▸ **Aim of the task**
Locate, in the data below, the line that contains "This screenshot has height=178, width=367." and the line that contains "Given: Open the Search All field"; reproduce exactly those two lines and every line between them, nothing more.

(Stored items)
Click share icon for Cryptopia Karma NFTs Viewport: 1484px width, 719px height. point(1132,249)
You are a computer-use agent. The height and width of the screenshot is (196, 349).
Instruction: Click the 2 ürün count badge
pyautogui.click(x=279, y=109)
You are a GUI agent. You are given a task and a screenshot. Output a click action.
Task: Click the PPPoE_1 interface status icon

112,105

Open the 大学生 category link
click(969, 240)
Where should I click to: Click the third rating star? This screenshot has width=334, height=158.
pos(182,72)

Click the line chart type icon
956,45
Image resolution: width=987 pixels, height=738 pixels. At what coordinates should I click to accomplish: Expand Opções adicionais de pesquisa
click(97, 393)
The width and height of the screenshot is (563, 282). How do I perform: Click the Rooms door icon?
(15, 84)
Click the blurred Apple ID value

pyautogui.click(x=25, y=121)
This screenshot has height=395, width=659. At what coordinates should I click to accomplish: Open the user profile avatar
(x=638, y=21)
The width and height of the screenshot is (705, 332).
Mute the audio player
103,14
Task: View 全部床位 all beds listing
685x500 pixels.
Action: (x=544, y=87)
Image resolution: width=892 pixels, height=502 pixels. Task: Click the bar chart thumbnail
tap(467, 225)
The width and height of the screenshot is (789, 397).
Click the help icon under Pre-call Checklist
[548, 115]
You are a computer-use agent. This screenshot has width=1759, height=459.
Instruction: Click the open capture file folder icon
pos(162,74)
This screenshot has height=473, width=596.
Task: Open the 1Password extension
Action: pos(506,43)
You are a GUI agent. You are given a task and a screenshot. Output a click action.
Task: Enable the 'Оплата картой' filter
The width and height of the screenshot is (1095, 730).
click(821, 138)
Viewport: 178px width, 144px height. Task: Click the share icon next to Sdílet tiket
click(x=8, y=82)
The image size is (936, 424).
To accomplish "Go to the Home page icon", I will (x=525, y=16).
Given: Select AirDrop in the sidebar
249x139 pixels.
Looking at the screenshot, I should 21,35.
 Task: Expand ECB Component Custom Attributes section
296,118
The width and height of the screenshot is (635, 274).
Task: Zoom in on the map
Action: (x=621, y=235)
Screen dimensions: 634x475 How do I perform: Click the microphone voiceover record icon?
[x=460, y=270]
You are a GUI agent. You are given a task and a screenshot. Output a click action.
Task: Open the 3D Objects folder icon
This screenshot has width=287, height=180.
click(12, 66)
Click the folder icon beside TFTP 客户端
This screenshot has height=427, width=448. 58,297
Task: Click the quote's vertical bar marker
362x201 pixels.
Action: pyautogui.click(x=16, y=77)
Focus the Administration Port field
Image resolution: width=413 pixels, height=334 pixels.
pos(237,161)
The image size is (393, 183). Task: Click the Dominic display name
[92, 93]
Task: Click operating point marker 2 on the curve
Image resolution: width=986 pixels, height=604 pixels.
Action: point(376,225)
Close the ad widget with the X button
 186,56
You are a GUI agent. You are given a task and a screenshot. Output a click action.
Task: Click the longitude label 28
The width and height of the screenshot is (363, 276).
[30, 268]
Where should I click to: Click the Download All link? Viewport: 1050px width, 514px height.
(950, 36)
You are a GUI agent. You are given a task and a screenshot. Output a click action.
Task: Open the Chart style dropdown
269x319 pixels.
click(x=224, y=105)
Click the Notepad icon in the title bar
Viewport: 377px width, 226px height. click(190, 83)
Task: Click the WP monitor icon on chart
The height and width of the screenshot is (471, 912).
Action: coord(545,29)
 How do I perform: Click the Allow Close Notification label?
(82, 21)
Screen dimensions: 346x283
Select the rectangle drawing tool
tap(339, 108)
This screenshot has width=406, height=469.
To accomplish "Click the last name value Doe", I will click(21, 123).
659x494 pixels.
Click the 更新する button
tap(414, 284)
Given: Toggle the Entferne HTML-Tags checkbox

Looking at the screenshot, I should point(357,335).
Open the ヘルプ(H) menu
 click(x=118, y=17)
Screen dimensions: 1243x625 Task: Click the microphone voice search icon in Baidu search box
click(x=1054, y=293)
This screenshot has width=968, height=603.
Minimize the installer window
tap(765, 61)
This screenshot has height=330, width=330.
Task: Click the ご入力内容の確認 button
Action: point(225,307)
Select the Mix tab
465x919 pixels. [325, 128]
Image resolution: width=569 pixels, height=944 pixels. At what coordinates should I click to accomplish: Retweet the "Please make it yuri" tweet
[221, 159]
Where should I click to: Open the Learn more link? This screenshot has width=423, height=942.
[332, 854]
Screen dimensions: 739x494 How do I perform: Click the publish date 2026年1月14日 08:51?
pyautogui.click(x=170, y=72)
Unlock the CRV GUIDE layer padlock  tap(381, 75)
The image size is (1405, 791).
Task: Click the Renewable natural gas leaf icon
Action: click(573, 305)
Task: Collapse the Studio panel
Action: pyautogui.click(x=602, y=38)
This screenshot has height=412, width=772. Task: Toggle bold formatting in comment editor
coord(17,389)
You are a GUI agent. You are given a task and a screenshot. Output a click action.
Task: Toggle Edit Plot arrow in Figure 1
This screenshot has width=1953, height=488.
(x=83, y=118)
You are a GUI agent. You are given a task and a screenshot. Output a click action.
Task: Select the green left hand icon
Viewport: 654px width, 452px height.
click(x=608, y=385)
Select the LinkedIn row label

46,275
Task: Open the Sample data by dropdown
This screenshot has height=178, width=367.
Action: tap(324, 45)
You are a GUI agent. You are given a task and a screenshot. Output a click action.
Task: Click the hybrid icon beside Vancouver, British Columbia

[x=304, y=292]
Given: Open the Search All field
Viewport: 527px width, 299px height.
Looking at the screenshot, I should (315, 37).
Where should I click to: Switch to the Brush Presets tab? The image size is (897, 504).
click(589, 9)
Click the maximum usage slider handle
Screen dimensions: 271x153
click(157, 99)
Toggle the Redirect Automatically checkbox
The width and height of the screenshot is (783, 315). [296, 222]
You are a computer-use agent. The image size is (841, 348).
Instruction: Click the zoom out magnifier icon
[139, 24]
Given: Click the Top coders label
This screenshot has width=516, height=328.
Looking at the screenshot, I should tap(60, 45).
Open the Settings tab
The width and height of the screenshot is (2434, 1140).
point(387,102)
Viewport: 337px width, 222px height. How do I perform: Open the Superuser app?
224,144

▸ **Expected answer**
This screenshot has height=178, width=367.
Action: tap(324, 45)
You are a GUI agent. You are given a task and a screenshot. Output a click action.
Task: Click the hybrid icon beside Vancouver, British Columbia

[x=304, y=292]
Given: Open the Search All field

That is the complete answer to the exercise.